Contrary to au courant fashion, one celebrity fitness blogger isn't embracing her flaws. Molly Galbraith posted a now-viral butt selfie, with cellulite and all, but not to be politically correct. Folks praised her pictures for showing what the less-tactful might call a "big butt" and "overweight" thighs. But it's Molly's refreshing response that people really appreciated. The point of the butt selfies was to crack open long-cherished myths about cellulite, weight loss and body flaws. She exposed the manufactured crisis in advertising about what defines physical imperfections.

Cellulite is a flaw?

That's news to Molly Galbraith. When people praised her body confidence baring her cellulite, the Kentucky girl didn't know what they meant. Because Galbraith doesn't see anything wrong with her body. Is she living in denial? Can the woman not see that her legs, buttocks, thighs, arms, and stomach might be larger than what is deemed ideal? Nope. The exercise diva understands that Madison Avenue wants people to see imperfections and then buy copious amounts of expensive products and plastic surgery procedures to correct them. Galbraith says it's not about accepting imperfections, either. Real body love is blind.
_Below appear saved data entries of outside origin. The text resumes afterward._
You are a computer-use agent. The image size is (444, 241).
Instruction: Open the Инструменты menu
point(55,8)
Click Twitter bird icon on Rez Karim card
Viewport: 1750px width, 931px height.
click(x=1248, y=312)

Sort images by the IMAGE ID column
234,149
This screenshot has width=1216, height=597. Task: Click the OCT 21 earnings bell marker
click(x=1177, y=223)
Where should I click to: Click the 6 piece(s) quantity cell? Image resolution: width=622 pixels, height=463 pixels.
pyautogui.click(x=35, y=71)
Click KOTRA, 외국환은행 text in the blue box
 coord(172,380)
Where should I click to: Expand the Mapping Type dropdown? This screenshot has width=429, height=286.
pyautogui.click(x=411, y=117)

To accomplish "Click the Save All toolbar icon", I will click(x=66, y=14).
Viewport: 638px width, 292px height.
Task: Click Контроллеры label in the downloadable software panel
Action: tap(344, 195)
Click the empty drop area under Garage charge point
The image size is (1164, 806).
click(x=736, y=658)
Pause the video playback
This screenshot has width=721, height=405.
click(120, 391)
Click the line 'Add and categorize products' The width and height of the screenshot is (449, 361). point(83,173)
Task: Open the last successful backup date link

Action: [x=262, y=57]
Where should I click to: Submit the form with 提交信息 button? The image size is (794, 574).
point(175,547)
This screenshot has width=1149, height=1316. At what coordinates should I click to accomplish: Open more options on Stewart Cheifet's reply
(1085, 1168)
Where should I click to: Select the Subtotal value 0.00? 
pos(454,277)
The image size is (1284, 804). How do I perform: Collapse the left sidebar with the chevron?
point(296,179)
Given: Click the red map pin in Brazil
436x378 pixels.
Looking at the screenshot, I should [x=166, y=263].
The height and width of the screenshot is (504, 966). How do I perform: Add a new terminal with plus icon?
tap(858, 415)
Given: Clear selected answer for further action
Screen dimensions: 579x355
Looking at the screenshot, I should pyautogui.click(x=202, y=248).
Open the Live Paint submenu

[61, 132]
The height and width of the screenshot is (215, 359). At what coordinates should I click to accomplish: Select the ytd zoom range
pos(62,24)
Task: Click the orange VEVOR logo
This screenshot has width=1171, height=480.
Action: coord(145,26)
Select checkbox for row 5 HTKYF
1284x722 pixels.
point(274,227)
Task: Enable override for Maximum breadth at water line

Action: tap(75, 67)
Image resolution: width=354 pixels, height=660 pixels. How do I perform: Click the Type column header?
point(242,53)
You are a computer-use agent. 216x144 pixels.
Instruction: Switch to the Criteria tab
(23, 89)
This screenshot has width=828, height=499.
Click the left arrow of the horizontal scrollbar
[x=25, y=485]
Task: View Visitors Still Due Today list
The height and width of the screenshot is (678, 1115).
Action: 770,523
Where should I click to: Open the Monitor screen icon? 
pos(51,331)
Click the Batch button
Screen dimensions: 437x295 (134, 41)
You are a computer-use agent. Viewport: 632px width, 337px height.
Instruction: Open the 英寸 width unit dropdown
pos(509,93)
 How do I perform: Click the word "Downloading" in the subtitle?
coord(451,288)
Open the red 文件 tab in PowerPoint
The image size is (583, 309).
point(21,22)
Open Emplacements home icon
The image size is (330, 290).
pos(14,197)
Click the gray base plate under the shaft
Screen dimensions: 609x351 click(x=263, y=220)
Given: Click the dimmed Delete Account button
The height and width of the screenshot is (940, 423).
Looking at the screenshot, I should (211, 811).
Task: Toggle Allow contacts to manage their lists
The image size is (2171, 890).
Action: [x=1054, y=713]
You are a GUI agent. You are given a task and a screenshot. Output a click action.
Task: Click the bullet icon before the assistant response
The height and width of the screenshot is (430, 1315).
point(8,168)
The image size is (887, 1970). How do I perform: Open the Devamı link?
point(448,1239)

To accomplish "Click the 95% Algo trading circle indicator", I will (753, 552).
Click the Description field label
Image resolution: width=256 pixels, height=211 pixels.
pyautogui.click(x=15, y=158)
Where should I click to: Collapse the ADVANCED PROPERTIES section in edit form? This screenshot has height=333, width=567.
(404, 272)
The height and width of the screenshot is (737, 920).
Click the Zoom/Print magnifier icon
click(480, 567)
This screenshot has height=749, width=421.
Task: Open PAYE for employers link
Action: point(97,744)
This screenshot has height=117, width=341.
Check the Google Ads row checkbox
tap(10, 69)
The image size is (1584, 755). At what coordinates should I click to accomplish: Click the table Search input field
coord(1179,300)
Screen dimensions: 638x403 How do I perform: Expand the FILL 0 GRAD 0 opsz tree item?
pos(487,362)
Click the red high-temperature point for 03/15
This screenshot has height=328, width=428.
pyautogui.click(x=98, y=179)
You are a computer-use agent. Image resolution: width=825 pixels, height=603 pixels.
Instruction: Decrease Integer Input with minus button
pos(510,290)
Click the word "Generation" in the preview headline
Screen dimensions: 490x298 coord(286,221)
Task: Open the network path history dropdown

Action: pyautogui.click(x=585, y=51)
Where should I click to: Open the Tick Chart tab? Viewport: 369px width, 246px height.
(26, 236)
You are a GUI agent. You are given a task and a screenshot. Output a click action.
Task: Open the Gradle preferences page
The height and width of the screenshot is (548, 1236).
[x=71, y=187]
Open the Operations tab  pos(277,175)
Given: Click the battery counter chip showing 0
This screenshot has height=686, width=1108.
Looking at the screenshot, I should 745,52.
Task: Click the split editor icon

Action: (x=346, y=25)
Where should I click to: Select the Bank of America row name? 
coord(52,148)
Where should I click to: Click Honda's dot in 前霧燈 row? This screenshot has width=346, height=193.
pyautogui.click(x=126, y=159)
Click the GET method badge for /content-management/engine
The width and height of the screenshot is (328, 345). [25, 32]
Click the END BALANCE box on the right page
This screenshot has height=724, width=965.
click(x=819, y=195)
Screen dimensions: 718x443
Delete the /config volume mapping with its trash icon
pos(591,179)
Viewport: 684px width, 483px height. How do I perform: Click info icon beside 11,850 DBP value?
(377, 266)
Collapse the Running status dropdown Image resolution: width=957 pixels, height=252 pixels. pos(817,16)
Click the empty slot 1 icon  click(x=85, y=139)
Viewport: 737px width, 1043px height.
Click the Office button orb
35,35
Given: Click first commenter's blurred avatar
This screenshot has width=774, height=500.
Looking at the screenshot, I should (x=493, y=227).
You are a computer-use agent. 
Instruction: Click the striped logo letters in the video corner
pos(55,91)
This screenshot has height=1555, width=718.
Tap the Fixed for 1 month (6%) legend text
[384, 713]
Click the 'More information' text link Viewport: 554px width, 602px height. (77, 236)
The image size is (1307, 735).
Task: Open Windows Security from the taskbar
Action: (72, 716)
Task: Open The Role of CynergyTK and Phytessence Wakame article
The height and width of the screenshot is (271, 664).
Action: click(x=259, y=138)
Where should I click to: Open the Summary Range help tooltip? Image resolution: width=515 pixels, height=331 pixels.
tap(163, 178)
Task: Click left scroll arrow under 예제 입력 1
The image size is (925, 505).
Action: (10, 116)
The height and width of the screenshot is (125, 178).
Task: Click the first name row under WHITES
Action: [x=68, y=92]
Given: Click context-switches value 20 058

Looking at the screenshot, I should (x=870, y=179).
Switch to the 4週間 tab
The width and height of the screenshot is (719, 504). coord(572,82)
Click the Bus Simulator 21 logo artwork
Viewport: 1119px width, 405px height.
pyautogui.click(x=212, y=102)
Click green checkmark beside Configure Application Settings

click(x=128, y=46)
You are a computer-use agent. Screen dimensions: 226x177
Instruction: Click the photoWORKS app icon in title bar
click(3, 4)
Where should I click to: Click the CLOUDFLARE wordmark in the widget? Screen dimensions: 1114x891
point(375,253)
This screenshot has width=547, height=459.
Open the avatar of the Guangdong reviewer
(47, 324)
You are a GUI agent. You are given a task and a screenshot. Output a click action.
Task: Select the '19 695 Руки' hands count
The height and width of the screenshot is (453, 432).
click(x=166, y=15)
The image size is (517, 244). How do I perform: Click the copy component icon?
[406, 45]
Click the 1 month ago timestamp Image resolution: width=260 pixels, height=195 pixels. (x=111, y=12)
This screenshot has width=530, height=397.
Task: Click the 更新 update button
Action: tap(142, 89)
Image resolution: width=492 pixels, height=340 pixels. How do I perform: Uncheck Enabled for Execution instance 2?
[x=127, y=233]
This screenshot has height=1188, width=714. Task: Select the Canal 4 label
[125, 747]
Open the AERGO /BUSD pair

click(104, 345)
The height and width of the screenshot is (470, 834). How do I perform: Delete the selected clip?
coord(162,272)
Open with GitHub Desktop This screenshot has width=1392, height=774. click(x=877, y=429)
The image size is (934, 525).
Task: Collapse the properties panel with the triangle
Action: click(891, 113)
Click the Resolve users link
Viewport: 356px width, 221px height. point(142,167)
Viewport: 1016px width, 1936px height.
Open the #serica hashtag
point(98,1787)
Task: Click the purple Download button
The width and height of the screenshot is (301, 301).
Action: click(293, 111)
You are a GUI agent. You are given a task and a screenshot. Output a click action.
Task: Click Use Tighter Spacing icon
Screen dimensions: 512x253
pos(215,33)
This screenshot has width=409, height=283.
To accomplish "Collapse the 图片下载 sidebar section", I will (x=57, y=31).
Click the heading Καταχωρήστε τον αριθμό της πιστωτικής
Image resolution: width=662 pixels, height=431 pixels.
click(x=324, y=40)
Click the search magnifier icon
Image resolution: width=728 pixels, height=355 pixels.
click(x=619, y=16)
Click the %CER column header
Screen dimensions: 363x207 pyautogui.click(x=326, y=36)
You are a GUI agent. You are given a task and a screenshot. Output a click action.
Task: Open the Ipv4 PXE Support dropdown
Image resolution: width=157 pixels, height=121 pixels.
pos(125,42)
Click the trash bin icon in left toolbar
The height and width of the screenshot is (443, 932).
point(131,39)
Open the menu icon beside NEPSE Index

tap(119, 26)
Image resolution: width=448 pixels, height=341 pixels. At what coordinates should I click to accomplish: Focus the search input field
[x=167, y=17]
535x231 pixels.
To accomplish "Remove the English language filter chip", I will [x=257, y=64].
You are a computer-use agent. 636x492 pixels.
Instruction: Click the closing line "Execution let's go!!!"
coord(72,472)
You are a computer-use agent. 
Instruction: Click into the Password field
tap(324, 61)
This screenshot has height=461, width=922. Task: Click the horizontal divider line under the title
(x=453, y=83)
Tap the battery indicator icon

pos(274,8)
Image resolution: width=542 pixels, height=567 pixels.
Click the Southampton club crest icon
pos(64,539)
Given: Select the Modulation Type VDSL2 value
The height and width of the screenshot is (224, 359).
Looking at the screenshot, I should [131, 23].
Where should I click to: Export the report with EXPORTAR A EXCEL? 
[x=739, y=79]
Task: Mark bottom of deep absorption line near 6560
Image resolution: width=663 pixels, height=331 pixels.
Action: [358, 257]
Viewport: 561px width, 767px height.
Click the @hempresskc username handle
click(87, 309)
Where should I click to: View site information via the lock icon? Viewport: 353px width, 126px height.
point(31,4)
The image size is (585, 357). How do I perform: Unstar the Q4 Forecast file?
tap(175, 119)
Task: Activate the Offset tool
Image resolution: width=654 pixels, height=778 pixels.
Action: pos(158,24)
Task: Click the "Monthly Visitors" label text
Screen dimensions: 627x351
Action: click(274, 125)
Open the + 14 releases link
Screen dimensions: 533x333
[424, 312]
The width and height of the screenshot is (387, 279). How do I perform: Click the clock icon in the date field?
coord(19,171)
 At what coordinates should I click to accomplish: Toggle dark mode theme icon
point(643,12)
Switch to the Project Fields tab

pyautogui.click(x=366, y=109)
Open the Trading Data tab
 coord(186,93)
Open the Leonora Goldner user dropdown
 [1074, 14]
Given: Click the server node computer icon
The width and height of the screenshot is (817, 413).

Molly Galbraith: change your mind not yourself

What would happen if you did away with the notion of being flawed?

Well, body fixing companies would lose a lot of money. But necessary body fixes, like losing weight and healing obesity, don't require a product. And what is a flaw, or more accurately, what is a perfect body? It's something you have to achieve with constant dieting and weight loss, if Celebrities like Mariah Carey are to be believed.

Exactly what you should look like is open to interpretation but involves size and shape. The hourglass figure, tiny waist, large breasts, slender thighs, generous hips but small buttocks (if that's even possible) is most common.

Real vs. cosmetic surgery enhanced bodies

Imperfect bodies may translate to real ones. If you don't have the "Brave New World" one, fix it with plastic surgery.

If you can't lose enough weight, fake it till you make it. Get that tummy tuck. Enhance that "too small" chest with a breast implant surgery. Tummy too prominent? Make it look smaller with butt implants. But all this silicone gets back to the original issue of cellulite. What's the difference between cellulite "cottage cheese" thighs and bumpy thighs from imported fat? How do belly jelly and implanted bags of silicone differ? They don't, except that the natural fat deposits might be safer in the long run.